§ DATA RECORDS:
· · ·

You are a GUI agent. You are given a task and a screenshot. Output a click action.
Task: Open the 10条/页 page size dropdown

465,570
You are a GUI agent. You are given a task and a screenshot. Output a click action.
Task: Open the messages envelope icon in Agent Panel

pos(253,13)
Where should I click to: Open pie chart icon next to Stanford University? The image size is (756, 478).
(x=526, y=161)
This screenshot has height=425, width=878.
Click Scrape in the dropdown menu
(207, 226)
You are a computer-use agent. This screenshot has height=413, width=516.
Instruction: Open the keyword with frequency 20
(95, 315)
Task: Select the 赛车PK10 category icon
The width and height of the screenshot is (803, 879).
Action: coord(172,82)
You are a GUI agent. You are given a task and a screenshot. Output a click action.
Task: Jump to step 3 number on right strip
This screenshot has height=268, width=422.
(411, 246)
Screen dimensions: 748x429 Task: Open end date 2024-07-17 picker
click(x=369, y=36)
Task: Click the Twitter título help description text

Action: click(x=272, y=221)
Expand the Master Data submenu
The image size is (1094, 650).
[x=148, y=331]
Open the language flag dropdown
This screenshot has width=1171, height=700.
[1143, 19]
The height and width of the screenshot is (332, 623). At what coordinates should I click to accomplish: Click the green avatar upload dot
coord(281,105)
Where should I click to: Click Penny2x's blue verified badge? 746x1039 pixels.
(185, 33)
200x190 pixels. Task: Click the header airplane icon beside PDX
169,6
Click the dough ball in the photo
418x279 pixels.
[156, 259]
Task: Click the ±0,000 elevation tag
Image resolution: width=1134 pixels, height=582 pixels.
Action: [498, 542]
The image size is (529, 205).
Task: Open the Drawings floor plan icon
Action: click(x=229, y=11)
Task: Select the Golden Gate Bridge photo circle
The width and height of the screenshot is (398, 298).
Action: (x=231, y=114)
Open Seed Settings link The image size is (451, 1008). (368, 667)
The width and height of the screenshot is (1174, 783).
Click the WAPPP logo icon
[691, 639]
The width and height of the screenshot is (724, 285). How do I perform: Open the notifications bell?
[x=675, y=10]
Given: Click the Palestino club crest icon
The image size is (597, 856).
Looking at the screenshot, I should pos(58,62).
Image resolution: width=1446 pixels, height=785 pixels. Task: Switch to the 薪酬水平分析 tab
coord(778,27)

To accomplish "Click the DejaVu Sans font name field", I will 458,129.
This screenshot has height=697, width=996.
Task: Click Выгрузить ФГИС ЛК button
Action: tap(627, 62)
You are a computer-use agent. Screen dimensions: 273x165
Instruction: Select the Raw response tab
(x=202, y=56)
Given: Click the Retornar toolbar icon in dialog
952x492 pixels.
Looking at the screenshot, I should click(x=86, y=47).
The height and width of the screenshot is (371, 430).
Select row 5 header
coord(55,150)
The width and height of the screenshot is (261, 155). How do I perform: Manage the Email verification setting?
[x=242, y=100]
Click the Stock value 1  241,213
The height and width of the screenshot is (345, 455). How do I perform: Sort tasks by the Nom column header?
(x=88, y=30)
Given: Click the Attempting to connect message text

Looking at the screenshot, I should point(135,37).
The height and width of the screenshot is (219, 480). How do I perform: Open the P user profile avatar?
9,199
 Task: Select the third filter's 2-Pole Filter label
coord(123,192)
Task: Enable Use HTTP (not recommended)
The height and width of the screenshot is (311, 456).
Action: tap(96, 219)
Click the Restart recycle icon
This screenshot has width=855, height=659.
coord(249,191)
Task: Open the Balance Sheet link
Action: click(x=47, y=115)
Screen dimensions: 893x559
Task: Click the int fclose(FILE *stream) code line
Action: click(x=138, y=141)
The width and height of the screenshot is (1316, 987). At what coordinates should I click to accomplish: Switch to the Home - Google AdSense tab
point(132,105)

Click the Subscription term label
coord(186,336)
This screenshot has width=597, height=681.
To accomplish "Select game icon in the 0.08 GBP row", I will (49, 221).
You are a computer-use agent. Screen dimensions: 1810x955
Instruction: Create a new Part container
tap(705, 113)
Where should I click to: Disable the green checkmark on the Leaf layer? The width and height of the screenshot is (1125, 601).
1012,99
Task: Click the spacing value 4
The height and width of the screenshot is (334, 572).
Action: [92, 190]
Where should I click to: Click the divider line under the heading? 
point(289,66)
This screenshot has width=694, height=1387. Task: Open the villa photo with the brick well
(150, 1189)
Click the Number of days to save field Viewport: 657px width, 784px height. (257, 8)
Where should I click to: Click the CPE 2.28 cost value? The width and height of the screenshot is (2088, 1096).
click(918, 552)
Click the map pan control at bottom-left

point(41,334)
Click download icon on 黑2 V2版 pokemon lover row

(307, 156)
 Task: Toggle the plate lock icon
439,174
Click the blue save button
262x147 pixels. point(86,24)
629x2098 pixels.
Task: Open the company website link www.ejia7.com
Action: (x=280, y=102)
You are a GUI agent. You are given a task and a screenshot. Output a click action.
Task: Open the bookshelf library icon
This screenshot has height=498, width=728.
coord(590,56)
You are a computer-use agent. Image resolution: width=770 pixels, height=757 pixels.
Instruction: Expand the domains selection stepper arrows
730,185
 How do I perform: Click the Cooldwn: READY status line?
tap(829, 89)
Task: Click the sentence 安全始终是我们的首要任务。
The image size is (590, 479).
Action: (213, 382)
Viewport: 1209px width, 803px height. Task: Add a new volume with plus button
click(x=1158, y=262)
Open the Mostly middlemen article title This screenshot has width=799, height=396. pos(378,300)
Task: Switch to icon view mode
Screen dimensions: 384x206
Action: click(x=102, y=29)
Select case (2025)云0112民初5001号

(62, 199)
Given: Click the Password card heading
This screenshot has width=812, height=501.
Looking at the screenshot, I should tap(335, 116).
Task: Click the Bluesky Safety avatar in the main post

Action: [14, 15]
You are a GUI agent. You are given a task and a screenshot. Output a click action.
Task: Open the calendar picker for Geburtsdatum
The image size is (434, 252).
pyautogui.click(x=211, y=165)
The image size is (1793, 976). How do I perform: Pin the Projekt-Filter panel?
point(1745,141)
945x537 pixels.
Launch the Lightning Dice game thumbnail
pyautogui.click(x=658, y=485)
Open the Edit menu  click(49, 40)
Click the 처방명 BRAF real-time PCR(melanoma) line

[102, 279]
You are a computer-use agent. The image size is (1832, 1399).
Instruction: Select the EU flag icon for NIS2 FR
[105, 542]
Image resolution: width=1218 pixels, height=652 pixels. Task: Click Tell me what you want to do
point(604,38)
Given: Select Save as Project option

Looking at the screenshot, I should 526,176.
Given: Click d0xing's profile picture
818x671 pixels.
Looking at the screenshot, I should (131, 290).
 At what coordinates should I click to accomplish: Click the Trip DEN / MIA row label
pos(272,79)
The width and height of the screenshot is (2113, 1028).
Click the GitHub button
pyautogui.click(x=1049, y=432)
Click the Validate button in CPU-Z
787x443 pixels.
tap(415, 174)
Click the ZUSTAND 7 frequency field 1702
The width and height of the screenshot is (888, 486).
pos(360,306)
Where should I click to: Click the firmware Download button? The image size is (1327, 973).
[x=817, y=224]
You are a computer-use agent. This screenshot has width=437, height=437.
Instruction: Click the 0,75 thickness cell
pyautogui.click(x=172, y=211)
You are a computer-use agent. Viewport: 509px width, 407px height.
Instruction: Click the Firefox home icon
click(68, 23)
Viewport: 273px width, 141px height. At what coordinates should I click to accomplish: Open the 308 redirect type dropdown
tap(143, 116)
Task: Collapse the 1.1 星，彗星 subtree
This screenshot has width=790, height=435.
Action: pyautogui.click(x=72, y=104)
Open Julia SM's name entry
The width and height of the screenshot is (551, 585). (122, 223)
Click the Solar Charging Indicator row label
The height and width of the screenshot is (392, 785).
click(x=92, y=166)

· · ·

§ WRITTEN PROBLEM: Pick out every line of the listing above that contains the string "field", and copy each one in full.

§ FINISHED TASK:
To accomplish "Click the DejaVu Sans font name field", I will 458,129.
Click the Number of days to save field Viewport: 657px width, 784px height. (257, 8)
Click the ZUSTAND 7 frequency field 1702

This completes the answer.